> _Exercise requirements_
Each line from the one containing "Screen dimensions: 1914x1150" to the end of the records below should be restated word for word; please leave out all other lines.

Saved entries
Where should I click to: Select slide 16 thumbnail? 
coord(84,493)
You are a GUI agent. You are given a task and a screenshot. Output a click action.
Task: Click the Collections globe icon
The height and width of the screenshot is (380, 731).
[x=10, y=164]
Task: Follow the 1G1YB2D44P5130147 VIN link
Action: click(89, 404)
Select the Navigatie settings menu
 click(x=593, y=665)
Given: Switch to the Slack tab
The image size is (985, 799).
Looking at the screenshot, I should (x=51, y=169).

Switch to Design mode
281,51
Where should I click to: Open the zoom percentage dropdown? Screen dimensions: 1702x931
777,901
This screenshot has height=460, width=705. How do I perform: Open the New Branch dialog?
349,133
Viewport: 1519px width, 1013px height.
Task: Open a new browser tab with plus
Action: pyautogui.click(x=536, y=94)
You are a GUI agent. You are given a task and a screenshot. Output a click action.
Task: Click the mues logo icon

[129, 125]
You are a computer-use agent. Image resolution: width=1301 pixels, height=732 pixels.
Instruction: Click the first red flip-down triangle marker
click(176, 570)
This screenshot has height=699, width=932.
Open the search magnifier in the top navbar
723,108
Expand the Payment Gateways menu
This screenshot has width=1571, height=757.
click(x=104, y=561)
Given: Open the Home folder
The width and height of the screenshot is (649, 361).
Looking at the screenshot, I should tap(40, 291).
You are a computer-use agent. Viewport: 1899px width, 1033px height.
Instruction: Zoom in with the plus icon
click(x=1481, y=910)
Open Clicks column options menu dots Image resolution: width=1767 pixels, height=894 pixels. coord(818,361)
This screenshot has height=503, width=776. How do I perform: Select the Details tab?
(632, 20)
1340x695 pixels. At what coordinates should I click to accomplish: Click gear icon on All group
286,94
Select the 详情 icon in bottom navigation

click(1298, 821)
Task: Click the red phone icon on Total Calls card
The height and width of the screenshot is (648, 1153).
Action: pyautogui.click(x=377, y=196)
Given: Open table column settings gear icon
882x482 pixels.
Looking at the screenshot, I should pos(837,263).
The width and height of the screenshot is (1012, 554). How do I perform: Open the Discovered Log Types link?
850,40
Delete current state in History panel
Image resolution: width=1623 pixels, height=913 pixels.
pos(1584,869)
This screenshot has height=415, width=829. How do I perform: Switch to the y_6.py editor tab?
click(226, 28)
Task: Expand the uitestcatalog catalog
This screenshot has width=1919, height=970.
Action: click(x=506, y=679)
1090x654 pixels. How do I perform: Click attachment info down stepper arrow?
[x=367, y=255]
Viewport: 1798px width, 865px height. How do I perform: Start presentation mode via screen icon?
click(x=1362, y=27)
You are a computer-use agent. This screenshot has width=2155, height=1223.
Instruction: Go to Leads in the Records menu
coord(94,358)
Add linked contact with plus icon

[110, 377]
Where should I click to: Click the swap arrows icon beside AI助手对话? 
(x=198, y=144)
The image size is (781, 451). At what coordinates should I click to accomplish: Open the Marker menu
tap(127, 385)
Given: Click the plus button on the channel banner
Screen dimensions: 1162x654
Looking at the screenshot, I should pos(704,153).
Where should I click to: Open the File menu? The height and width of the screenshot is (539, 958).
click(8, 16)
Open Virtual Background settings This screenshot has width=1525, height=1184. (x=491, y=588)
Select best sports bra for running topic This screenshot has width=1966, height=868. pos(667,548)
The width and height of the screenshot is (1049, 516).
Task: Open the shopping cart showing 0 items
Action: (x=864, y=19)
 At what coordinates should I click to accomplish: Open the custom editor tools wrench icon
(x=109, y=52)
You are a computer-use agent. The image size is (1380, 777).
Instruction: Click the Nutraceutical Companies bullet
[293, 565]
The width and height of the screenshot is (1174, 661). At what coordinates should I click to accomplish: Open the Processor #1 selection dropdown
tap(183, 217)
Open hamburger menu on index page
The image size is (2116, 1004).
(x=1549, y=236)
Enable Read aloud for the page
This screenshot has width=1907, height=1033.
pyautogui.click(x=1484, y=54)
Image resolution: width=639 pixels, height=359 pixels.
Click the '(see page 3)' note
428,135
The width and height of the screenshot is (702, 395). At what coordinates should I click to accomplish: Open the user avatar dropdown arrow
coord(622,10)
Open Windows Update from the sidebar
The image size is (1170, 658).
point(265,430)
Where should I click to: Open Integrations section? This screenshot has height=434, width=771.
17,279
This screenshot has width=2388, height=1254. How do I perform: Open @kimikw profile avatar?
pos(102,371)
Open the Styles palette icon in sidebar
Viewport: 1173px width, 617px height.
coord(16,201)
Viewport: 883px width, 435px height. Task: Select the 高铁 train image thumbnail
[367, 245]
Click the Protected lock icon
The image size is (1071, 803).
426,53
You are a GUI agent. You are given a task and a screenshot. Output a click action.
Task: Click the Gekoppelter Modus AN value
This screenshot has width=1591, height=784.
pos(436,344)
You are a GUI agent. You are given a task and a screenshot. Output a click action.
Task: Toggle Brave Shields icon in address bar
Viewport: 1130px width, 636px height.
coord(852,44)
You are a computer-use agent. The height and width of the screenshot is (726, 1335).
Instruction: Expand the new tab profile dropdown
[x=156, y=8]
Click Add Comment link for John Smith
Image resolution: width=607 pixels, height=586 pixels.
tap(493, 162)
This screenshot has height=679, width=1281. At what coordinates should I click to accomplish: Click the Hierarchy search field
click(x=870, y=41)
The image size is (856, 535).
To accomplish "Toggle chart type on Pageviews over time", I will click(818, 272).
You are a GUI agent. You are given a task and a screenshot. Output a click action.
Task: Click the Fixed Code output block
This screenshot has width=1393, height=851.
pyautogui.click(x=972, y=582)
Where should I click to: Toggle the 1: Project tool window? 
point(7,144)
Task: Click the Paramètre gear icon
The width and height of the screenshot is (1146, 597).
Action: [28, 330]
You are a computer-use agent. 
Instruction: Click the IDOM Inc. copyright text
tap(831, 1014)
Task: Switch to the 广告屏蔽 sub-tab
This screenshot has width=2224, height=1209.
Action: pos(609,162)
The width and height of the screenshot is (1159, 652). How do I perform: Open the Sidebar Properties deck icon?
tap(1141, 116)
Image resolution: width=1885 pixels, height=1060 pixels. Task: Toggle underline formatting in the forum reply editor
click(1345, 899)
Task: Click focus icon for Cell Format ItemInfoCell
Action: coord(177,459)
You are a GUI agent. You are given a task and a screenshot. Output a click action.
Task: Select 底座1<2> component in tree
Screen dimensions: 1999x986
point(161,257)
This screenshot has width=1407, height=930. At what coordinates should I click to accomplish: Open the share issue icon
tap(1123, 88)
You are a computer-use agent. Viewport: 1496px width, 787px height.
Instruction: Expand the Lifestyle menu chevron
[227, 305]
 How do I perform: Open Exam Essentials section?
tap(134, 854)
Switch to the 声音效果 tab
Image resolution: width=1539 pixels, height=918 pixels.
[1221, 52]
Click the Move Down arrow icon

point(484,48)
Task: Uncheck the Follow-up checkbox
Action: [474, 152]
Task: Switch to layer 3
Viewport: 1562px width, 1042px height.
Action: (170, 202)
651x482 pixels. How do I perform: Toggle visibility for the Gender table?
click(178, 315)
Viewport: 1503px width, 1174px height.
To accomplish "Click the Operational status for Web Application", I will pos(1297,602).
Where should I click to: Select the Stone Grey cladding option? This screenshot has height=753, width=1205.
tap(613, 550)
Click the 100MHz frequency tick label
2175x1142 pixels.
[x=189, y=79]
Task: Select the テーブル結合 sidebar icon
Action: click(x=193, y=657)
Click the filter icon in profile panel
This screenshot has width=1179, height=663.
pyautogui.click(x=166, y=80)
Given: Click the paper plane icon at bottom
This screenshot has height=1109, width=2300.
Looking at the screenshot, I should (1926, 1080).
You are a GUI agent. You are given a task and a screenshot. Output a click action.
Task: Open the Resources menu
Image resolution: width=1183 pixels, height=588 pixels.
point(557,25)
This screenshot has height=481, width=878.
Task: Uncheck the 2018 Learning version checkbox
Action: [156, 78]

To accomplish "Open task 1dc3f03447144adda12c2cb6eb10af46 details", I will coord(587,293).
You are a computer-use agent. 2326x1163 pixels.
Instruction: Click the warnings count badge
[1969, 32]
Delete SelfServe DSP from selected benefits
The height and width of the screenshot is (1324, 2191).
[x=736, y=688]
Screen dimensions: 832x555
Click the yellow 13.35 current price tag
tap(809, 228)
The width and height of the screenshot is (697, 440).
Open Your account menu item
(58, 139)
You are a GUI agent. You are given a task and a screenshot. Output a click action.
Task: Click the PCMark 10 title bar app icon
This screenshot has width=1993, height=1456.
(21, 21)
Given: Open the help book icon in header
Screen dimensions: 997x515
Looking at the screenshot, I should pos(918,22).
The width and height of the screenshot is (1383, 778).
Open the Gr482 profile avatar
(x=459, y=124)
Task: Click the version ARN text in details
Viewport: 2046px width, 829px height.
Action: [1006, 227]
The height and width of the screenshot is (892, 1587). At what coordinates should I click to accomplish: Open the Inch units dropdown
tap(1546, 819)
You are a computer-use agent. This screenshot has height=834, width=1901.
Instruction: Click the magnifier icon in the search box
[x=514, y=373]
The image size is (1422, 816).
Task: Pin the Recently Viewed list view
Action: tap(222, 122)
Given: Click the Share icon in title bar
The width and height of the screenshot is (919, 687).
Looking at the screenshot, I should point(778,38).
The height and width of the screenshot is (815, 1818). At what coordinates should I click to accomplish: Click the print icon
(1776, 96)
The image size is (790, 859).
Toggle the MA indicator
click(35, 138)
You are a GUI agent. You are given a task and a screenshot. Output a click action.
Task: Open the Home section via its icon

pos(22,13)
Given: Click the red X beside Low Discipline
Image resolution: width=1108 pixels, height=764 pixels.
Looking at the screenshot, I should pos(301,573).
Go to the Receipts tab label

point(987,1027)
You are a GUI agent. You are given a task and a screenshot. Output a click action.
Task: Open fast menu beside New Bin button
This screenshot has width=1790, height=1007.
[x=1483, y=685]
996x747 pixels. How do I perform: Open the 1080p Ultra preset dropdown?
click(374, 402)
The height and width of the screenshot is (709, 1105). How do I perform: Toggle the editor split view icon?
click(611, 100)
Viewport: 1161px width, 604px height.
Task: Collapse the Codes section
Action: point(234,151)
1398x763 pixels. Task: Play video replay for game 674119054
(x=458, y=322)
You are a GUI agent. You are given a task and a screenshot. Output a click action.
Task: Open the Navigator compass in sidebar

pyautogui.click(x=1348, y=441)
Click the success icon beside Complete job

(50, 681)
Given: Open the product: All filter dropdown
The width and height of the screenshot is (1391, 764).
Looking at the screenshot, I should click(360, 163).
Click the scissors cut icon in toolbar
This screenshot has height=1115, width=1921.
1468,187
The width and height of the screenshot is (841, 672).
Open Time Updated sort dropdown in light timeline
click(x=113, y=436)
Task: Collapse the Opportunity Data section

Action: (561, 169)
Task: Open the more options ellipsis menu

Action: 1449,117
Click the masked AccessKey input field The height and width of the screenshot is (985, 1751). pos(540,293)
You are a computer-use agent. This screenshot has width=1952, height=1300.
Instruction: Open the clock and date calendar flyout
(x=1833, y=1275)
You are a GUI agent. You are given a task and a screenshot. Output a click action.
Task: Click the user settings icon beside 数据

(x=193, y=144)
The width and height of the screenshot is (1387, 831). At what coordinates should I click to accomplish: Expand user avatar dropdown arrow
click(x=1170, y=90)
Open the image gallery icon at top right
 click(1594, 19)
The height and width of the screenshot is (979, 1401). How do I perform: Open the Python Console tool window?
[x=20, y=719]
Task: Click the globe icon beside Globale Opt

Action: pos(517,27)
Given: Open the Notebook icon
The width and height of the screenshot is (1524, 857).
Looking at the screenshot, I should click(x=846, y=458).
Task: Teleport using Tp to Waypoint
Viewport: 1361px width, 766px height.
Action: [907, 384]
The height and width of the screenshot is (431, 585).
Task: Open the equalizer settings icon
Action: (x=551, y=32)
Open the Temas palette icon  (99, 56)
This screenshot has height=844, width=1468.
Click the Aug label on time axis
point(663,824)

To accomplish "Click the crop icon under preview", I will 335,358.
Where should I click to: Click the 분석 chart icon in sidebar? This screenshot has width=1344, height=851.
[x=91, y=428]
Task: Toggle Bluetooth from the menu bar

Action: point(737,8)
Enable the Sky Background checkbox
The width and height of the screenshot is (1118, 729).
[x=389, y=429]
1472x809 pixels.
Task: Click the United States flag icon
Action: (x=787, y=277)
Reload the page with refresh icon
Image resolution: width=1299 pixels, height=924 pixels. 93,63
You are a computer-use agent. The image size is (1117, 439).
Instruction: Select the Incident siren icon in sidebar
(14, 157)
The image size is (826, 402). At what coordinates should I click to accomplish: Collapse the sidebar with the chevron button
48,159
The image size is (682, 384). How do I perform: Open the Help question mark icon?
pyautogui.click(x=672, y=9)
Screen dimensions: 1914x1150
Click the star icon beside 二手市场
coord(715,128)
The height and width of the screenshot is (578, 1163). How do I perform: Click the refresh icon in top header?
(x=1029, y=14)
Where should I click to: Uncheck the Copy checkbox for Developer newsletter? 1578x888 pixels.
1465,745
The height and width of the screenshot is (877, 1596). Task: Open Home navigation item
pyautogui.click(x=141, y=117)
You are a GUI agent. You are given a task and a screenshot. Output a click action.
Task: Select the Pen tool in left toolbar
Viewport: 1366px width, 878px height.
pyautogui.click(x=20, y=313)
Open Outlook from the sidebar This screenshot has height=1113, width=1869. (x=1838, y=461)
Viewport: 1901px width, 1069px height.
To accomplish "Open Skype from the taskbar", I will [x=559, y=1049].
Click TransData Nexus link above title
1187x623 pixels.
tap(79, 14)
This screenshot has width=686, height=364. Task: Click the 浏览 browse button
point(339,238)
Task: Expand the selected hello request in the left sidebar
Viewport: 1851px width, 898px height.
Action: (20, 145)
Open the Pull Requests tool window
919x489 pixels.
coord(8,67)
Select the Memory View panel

> _Output below_
Screen dimensions: 1914x1150
Click the star icon beside 二手市场
coord(715,128)
The height and width of the screenshot is (578, 1163). How do I perform: Click the refresh icon in top header?
(x=1029, y=14)
Where should I click to: Uncheck the Copy checkbox for Developer newsletter? 1578x888 pixels.
1465,745
The height and width of the screenshot is (877, 1596). Task: Open Home navigation item
pyautogui.click(x=141, y=117)
You are a GUI agent. You are given a task and a screenshot. Output a click action.
Task: Select the Pen tool in left toolbar
Viewport: 1366px width, 878px height.
pyautogui.click(x=20, y=313)
Open Outlook from the sidebar This screenshot has height=1113, width=1869. (x=1838, y=461)
Viewport: 1901px width, 1069px height.
To accomplish "Open Skype from the taskbar", I will [x=559, y=1049].
Click TransData Nexus link above title
1187x623 pixels.
tap(79, 14)
This screenshot has width=686, height=364. Task: Click the 浏览 browse button
point(339,238)
Task: Expand the selected hello request in the left sidebar
Viewport: 1851px width, 898px height.
Action: (20, 145)
Open the Pull Requests tool window
919x489 pixels.
coord(8,67)
Select the Memory View panel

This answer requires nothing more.